TASK INPUT

>>>>>

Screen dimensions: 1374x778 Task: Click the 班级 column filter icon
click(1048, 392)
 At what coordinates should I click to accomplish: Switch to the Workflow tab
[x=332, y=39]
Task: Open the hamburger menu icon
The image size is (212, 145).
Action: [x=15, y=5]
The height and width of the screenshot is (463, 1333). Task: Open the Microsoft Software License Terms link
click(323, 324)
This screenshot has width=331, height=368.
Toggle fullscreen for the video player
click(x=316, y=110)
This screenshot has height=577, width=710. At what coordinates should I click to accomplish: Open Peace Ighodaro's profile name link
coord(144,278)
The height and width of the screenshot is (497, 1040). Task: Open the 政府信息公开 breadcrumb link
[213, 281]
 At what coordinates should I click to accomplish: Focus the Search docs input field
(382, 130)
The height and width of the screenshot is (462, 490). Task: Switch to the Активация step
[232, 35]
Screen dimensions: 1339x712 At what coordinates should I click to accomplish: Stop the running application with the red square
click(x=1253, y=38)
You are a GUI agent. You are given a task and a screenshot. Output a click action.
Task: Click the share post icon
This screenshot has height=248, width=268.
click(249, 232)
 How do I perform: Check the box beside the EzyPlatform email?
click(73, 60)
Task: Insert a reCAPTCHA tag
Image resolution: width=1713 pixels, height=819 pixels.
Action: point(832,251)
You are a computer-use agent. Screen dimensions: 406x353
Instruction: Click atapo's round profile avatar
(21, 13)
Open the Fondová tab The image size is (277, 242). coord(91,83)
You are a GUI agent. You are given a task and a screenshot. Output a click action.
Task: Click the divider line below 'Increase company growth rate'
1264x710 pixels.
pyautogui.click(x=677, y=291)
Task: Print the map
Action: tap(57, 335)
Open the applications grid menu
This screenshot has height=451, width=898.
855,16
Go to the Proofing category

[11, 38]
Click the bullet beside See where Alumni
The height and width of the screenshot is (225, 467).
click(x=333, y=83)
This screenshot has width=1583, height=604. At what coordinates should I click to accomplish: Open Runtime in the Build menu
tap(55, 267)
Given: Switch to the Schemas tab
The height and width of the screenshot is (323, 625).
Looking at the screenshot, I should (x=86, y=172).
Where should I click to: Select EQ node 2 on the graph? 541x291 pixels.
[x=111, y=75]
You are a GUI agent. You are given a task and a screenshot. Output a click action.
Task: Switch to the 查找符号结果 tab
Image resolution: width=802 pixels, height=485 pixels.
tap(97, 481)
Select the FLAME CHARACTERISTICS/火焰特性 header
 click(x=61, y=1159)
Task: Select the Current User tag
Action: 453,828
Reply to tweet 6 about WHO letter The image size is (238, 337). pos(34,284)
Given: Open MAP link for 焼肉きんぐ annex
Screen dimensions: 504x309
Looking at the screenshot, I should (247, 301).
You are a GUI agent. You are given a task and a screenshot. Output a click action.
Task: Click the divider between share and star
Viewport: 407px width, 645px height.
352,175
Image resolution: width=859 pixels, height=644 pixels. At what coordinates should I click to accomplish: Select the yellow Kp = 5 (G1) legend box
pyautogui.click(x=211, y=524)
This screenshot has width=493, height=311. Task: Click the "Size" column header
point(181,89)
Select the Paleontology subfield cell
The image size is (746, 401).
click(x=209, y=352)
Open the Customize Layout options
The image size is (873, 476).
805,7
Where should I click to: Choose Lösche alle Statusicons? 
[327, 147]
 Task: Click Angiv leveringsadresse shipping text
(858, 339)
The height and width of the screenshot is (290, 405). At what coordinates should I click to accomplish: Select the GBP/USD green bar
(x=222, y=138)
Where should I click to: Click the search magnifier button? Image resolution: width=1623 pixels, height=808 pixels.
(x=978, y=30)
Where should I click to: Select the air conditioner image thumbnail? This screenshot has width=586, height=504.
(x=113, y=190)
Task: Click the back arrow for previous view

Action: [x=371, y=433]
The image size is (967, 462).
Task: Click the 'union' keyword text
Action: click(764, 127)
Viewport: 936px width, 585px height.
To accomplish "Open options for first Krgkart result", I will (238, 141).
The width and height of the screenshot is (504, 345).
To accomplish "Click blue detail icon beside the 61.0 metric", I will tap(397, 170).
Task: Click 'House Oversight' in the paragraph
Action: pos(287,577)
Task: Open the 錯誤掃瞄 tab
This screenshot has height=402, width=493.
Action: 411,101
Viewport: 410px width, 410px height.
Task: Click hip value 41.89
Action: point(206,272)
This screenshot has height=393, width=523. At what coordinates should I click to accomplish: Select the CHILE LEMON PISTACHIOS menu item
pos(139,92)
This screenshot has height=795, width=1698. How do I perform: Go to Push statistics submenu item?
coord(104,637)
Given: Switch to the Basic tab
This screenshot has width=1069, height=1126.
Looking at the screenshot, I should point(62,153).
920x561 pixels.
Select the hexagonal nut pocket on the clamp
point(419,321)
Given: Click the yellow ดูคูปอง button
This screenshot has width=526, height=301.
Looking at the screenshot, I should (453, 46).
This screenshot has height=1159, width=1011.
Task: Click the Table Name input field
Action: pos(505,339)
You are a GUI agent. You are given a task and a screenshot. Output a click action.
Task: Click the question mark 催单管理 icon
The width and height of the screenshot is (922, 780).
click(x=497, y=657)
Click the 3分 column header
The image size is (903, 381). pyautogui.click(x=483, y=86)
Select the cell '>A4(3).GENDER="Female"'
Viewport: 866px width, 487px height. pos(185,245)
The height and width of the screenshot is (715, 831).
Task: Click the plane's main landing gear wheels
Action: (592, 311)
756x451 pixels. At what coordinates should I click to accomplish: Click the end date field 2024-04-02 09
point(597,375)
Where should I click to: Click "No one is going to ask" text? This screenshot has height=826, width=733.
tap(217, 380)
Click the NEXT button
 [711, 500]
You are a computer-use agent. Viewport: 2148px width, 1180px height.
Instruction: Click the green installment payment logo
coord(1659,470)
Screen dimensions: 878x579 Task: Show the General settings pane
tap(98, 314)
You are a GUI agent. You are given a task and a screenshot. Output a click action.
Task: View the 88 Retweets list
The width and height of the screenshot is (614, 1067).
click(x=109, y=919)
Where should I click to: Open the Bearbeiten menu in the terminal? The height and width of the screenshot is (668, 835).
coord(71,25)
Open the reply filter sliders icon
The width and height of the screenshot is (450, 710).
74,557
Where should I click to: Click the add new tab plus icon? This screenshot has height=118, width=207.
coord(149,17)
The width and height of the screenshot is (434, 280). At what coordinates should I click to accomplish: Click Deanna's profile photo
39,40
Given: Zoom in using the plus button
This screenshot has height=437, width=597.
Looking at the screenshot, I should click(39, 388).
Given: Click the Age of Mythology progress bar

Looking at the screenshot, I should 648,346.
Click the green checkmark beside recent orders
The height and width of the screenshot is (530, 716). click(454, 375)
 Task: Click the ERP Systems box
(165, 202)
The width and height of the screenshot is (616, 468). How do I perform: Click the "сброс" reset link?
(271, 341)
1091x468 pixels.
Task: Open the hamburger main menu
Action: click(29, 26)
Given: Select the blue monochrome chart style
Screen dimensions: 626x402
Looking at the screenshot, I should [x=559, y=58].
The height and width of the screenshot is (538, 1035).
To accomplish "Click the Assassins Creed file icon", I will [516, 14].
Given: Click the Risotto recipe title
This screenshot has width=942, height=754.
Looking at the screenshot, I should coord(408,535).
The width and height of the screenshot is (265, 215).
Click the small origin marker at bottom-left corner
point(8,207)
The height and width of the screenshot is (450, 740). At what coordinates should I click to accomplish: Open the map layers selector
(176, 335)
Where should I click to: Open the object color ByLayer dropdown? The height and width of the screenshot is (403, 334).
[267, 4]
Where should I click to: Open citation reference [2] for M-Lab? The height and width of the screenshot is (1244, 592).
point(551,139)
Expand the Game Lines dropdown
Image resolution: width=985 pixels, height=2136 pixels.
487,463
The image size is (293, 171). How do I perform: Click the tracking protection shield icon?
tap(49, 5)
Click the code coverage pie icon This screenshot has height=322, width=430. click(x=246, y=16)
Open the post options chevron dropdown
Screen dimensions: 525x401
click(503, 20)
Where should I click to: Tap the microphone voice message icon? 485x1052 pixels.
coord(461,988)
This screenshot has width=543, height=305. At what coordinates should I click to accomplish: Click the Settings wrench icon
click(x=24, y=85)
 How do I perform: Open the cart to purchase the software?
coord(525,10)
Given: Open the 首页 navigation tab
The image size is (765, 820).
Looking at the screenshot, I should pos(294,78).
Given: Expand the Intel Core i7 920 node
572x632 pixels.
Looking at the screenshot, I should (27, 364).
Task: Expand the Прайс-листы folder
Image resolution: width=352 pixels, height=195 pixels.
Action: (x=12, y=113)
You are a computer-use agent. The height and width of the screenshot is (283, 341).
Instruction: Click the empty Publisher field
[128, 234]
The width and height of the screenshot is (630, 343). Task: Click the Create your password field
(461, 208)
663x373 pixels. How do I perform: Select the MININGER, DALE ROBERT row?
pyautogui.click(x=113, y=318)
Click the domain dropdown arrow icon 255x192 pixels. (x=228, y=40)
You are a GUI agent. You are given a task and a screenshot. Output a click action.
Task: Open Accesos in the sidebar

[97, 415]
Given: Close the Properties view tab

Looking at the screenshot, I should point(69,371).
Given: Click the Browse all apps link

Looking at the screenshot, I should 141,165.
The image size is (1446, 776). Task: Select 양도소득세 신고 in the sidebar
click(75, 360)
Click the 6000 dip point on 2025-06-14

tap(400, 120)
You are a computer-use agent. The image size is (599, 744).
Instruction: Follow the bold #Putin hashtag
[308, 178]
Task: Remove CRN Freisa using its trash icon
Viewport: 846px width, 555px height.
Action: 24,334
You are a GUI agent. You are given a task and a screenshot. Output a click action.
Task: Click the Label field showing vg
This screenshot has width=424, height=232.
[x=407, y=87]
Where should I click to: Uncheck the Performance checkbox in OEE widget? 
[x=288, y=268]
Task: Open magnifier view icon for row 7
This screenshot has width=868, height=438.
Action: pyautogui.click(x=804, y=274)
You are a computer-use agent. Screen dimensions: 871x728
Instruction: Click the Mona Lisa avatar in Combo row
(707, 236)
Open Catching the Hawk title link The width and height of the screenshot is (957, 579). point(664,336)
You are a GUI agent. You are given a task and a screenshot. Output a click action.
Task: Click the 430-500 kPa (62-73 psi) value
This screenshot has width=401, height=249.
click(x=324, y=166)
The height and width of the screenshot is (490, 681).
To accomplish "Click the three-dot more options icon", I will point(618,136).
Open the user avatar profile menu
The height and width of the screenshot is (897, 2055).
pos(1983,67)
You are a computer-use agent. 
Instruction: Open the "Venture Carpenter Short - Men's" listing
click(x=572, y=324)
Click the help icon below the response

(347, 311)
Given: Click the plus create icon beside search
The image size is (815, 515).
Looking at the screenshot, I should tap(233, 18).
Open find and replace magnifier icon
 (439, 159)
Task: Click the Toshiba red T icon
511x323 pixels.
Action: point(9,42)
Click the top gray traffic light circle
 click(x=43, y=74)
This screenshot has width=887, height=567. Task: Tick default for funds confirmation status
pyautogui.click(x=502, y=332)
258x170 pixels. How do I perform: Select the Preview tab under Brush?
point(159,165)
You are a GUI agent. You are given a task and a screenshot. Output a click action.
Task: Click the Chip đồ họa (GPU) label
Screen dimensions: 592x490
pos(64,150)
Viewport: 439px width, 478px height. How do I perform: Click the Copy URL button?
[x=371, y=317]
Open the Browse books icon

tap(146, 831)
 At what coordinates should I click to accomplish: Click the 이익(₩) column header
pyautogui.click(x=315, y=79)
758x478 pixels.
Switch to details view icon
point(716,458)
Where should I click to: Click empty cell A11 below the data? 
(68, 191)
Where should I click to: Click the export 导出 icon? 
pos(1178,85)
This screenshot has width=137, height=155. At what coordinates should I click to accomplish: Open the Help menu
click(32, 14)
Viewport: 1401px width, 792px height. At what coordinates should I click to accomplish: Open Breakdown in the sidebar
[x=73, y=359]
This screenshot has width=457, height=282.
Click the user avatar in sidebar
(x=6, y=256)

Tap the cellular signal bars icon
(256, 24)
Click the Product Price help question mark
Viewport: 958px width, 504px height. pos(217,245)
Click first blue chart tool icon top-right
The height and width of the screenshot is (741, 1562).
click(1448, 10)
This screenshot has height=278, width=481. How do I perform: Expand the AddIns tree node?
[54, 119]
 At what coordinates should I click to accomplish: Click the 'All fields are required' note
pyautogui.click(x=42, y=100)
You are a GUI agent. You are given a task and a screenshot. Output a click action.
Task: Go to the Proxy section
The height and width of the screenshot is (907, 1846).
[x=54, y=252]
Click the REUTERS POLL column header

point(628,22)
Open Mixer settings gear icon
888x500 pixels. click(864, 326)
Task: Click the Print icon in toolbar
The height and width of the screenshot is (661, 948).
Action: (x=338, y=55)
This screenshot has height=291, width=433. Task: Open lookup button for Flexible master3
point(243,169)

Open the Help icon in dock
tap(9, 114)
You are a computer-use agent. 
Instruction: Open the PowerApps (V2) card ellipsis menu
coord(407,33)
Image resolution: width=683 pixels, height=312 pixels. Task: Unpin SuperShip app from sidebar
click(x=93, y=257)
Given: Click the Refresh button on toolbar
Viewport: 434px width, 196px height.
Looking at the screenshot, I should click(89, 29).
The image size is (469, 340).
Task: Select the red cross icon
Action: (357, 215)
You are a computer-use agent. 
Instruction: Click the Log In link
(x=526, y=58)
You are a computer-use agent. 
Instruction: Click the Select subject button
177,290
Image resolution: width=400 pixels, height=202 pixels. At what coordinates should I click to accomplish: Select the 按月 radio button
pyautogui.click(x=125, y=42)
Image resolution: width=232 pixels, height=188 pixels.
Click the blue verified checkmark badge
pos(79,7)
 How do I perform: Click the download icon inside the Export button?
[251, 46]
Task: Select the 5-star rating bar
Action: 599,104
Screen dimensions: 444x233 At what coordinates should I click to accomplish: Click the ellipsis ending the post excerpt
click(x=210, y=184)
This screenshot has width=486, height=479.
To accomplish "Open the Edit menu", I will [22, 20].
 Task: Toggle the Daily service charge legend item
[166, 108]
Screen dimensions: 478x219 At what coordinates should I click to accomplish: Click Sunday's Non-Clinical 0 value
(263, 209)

<<<<<

Leave out every line before the one containing "How do I perform: Click the download". Transcribe that line and all lines after it through the end of the data above, exactly.

 How do I perform: Click the download icon inside the Export button?
[251, 46]
Task: Select the 5-star rating bar
Action: 599,104
Screen dimensions: 444x233 At what coordinates should I click to accomplish: Click the ellipsis ending the post excerpt
click(x=210, y=184)
This screenshot has width=486, height=479.
To accomplish "Open the Edit menu", I will [22, 20].
 Task: Toggle the Daily service charge legend item
[166, 108]
Screen dimensions: 478x219 At what coordinates should I click to accomplish: Click Sunday's Non-Clinical 0 value
(263, 209)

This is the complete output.